There are HBO and Netflix documentaries on the case, but I’ve been dipping into the Murdaugh Murders podcast by South Carolina journalist Mandy Matney, who has been reporting tenaciously on the case since 2019, and whose research unearthed some crucial information — just one of the reasons why small-town journalism needs to be supported and maintained…

This prequel to 2018’s Mystery Road  matter-of-factly entitled Mystery Road: Origin — is every bit as good as that first series.

Here’s Jay Swan as a young man in 1999, returning from police training in the city to the outback mining town of Jardine where he grew up.
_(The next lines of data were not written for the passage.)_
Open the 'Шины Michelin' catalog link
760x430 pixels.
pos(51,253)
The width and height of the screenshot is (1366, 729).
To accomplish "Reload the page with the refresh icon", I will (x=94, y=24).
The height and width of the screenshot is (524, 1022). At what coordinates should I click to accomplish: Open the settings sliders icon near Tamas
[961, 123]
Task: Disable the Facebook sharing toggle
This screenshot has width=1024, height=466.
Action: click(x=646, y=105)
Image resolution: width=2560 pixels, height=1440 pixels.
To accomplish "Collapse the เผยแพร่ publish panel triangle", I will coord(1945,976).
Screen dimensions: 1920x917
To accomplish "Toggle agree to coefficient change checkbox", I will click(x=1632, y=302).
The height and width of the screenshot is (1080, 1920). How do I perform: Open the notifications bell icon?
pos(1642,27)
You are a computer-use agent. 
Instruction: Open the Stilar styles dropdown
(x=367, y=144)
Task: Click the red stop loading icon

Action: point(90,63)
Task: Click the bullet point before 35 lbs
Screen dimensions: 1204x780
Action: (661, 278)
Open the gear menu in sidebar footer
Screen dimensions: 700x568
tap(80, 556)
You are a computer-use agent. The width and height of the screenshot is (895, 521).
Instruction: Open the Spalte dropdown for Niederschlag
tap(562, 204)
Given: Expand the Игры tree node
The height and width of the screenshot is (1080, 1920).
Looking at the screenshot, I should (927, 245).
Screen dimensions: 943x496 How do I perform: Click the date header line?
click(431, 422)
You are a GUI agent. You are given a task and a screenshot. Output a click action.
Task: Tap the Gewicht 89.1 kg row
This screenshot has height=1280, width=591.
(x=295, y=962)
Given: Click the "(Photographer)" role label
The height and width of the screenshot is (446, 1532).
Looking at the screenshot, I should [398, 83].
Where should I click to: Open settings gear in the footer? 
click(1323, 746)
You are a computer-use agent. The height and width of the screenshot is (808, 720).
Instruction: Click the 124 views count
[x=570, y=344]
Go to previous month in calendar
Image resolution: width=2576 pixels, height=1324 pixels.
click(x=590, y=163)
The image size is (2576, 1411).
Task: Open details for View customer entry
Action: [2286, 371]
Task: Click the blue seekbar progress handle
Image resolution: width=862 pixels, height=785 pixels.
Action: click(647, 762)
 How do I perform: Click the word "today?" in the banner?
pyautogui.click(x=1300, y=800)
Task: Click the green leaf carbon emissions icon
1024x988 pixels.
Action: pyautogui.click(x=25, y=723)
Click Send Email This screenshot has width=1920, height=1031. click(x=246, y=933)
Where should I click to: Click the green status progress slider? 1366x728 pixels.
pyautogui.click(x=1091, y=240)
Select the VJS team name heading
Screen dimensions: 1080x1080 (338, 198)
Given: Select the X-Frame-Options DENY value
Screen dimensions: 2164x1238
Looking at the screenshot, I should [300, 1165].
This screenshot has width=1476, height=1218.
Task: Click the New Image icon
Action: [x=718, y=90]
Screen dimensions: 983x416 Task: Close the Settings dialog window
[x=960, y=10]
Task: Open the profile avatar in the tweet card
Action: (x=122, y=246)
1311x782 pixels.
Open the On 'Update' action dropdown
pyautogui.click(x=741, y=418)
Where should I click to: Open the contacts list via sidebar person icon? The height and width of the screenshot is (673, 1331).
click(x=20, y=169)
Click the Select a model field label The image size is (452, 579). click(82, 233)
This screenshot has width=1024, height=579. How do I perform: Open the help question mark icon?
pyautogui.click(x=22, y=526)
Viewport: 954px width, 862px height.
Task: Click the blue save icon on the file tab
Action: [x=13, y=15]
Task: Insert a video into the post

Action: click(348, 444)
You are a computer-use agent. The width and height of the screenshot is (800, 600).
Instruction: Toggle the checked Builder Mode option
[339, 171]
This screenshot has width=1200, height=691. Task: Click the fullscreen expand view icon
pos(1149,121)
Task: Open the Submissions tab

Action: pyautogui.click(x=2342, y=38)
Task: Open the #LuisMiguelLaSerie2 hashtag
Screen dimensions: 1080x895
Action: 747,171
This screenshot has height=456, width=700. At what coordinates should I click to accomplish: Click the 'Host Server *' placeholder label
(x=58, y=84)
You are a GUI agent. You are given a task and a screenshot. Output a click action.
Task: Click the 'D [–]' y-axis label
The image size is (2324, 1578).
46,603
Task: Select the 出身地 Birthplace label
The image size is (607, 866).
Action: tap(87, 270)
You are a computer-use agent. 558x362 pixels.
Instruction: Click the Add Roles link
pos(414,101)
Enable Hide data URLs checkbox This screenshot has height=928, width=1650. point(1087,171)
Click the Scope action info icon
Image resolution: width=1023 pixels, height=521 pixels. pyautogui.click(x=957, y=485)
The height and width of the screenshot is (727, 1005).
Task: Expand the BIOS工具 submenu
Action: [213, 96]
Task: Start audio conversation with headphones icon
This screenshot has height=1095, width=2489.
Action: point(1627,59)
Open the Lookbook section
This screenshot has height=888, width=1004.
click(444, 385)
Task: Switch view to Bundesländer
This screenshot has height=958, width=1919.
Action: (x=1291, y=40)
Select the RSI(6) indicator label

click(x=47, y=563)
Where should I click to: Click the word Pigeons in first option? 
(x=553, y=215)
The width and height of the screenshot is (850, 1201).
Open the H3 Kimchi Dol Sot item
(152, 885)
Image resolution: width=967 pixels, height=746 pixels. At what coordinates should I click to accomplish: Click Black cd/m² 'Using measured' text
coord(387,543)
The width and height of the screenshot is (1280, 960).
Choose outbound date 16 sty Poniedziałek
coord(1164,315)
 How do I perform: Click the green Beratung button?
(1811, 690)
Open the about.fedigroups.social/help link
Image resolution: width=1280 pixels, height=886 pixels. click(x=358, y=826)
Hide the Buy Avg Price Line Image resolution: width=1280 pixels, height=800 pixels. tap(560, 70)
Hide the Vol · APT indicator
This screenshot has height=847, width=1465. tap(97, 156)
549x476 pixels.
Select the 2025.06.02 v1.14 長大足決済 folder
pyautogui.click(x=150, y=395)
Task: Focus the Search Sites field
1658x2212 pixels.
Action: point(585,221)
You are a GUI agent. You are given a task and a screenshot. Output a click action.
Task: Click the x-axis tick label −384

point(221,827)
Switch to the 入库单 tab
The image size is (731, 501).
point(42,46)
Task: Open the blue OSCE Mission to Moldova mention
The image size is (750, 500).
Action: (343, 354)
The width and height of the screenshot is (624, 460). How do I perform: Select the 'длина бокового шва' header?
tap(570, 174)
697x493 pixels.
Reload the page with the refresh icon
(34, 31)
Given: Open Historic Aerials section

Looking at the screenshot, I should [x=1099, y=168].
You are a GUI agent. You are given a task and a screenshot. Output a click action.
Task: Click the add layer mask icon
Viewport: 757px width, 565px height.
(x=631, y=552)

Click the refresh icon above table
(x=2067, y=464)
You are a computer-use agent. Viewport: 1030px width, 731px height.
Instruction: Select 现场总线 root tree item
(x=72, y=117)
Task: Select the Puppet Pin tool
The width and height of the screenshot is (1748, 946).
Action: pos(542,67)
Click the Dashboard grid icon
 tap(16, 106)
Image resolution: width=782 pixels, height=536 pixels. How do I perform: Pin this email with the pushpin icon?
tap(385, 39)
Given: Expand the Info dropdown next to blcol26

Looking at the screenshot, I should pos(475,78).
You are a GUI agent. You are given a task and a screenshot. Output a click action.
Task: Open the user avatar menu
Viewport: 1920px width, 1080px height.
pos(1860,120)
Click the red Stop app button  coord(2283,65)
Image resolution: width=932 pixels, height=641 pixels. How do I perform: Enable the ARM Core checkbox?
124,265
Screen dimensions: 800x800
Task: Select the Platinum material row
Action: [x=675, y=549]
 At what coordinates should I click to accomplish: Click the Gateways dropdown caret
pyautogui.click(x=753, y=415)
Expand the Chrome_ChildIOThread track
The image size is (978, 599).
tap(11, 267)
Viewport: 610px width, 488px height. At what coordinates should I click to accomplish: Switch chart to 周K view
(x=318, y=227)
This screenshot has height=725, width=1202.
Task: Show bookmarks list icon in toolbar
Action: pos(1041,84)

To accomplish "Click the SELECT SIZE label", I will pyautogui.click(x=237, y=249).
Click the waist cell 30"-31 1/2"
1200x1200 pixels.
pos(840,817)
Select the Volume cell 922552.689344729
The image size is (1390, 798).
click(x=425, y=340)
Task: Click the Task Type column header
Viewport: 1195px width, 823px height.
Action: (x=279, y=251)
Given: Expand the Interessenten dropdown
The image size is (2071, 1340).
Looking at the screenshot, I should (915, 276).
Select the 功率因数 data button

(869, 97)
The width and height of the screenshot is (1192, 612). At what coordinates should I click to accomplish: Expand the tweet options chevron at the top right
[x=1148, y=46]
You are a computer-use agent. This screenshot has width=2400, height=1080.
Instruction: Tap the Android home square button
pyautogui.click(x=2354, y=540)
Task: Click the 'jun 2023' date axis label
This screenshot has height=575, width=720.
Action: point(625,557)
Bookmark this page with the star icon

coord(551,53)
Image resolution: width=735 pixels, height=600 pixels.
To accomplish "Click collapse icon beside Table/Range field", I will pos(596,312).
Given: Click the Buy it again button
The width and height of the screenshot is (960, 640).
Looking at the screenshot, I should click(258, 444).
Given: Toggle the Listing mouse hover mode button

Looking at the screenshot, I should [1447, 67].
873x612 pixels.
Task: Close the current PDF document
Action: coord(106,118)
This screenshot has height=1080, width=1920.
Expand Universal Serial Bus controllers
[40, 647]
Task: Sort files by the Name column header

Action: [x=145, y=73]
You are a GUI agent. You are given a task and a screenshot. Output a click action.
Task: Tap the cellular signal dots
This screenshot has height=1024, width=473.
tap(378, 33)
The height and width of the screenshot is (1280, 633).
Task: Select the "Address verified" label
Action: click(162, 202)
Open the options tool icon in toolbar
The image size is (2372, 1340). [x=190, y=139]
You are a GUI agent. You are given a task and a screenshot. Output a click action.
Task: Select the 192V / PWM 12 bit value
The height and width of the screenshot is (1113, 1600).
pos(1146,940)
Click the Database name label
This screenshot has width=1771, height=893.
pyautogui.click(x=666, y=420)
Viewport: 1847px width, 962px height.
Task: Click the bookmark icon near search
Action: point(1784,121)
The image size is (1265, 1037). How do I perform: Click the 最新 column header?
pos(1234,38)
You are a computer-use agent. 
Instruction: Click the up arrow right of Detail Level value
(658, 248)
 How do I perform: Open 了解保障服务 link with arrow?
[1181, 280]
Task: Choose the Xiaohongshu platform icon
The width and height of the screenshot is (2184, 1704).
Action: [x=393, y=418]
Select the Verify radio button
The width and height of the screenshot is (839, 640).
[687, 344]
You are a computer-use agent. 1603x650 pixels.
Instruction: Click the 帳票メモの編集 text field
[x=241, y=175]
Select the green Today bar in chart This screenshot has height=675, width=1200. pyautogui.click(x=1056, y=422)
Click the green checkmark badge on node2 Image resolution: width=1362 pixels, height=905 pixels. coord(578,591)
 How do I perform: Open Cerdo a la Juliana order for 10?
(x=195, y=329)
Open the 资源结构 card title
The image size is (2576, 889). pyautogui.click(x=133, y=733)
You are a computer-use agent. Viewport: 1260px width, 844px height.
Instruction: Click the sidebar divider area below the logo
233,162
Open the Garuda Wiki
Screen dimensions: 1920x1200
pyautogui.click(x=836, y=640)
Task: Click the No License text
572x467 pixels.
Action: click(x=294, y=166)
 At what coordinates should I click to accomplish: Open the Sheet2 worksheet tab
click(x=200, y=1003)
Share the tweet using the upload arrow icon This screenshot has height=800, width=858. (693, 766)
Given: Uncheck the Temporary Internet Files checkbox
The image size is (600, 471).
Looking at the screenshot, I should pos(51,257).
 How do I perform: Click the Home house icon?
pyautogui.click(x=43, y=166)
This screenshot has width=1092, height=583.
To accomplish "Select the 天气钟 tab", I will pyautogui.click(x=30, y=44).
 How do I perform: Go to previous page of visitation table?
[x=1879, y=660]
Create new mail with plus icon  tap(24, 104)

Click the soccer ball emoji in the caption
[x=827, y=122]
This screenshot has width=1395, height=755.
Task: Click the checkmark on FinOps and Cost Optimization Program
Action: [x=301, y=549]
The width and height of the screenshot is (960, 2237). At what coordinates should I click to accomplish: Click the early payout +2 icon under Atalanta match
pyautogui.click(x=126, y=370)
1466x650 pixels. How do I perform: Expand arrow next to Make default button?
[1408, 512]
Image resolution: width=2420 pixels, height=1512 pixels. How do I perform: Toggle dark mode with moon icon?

It’s not the easiest of homecomings, as Jay has to negotiate the tensions his presence as an indigenous policeman create in both the white and Aboriginal communities — the latter including his father and brother. And then there’s a cold case involving the death of a young indigenous man, and a present day suicide that doesn’t quite add up…

Against this backdrop, Jay starts getting to know Mary Allen, and each in their own way begins the painstaking process of uncovering the town’s secrets, which have been festering away for decades. The way in which affable Aussie banter and mateyness masks deep-rooted racism and violence is particularly well done.

Both of the young leads — Mark Coles Smith as Jay and Tuuli Narkle as Mary — are excellent, and they’re supported by a top-notch cast (especially Mary’s mum and police chief Peter). As ever, the writing and cinematography are great too.

I saw the series on BBC iPlayer, where it’s available for another 10 months.